重厚な濃い紺色の絨毯張りで、対照的に真っ白の壁と金色でもアンティークな色合いの窓枠が非常にいいメリハリを持たせている。かなり広い大広間で、本殿にある玉座の間よりもかなり狭く格式は低いと言われたけれど『どこが?!』といった感じ。家具や柱は濃い茶色で統一されてるけれど、さりげなく金箔が施されたり細やかな彫刻がされていたりと広間の調和に一役買っている。
そして室内に感動する時間も直ぐに終わる。
「それではこのままお待ち下さい」
アベルさんの一言で私たちは頷いて打ち合わせ通りに動く。私とグレイが並んだ後ろ、キリアとローツさんが並び、私達から少し距離を取った所に枢機卿と他バミスの大臣や偉い人たちが並んで。そして見計らったように待機していたほかの枢機卿達もやって来てそれぞれが位置について膝を付き、頭を垂れてその時を待つ。
カチャリ。
頭を垂れたその先にある一段落高くなっていて法王が座るに相応しい立派な椅子があるところの真横、私たちが通ってきた廊下側にあった扉が開いた。
「ぬわぁ?!!」
……ん?
今の声、誰?
アベルさん、ではない。
「だ、誰がこんなことをさせた?!」
あれ?
なんか様子が変?
「誰が頭を下げろと言った! 頭を上げよ! 誰だやらせたのは! 減給するぞ!!」
……えぇぇぇ?
おっかなびっくり、頭を上げる。視線をアベルさんに向けると彼もかなり動揺してるし、彼の側近さんらしき人たちも困惑気味。

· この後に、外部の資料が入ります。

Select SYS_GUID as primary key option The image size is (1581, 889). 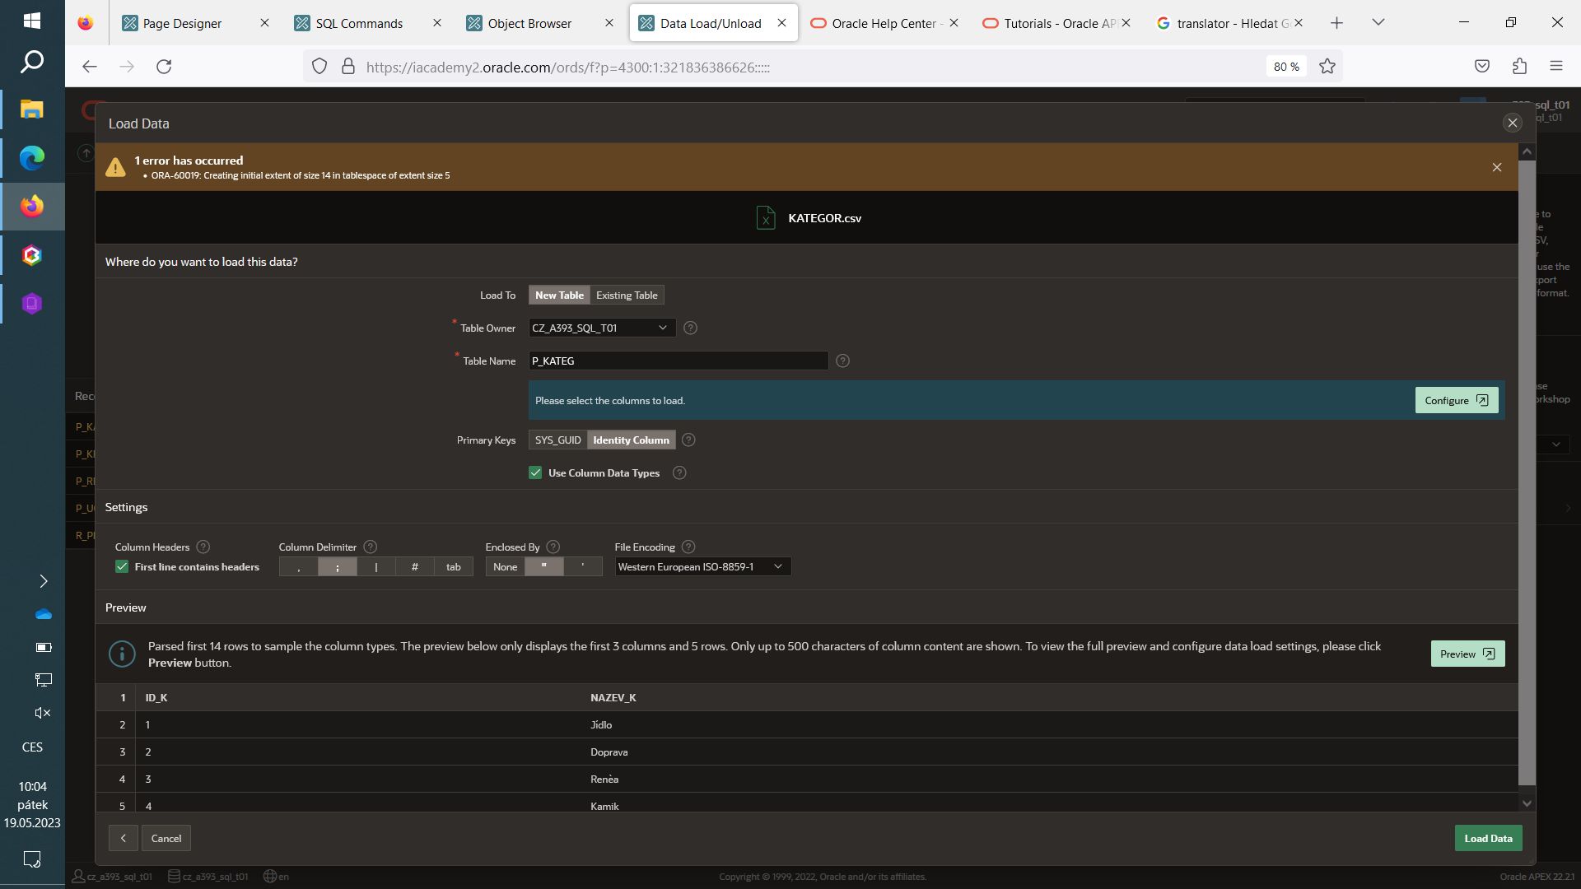[557, 440]
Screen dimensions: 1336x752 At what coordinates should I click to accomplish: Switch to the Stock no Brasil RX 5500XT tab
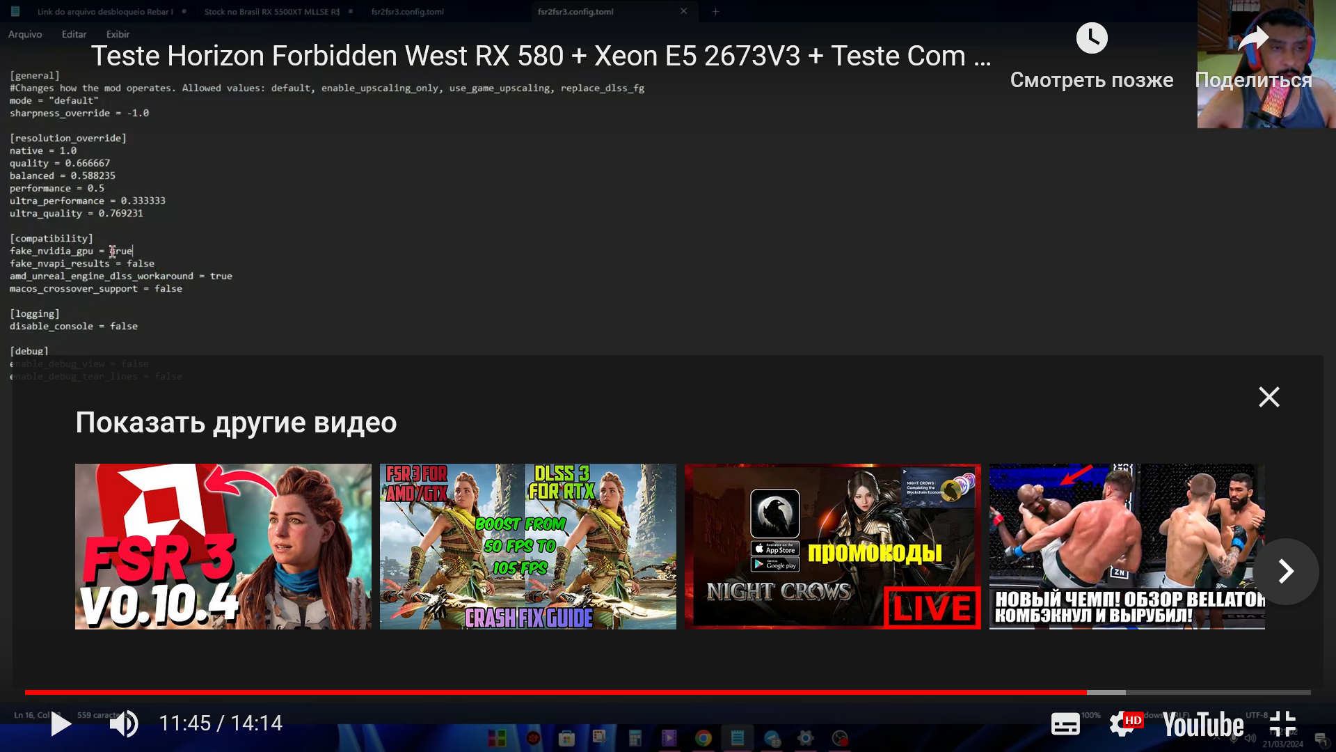click(x=271, y=11)
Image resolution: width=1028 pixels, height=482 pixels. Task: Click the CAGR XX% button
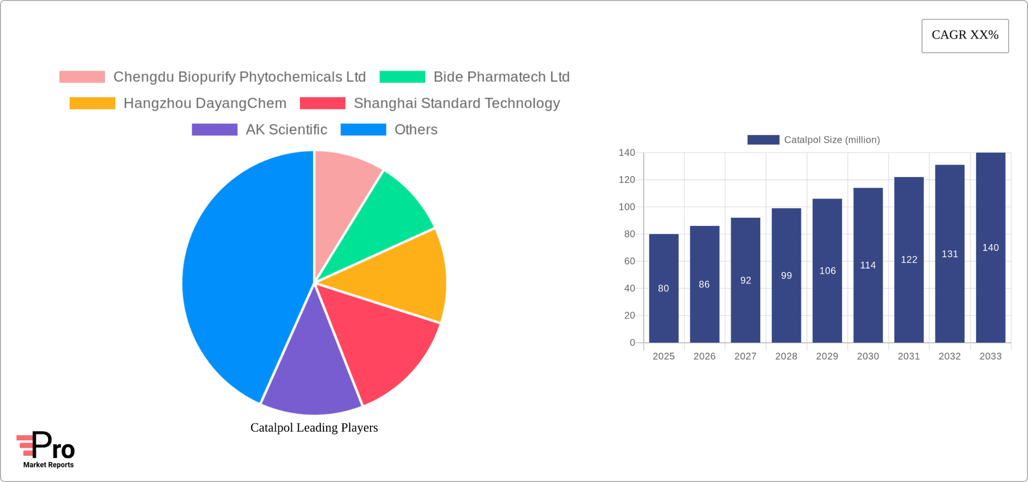coord(965,35)
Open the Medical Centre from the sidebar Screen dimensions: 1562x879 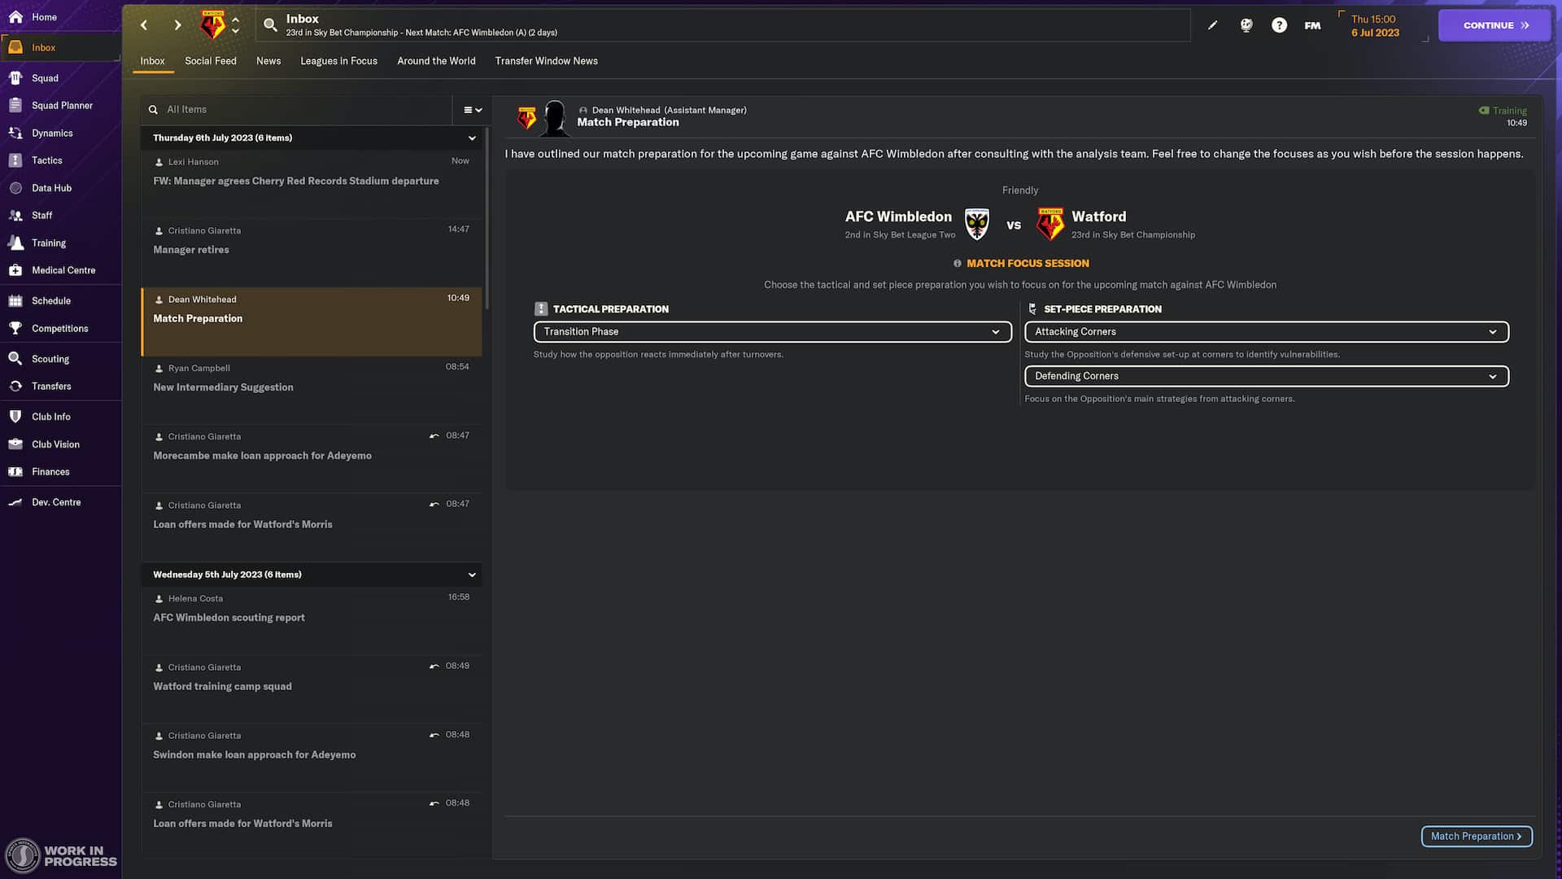click(x=64, y=269)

そりゃあ、不遜な態度で怒られるなら分かるけど、なんで礼儀正しくて怒られるのか意味が分からない。
「ハルトにバレたら殴られるのは私だぞ!!」
……。
………。
…………。
お前か、ハルト。
そして叫んでたのは法王その人、とは。
流石のキリアもストーンと緊張が抜けたらしく呆気に取られた顔して法王を見てるからね。グレイとローツさんなんて手で額を抑えて『あいつはなにをしてるんだ』って顔しちゃったよ。
「獣王とて【英雄剣士】が怖いのだよ」
「……え? えっ! 公爵様?!」
緊張が解けて最早シラケた雰囲気を壊したのが私たちが入ってきた扉を側近に開けてもらい入ってきたアストハルア公爵様。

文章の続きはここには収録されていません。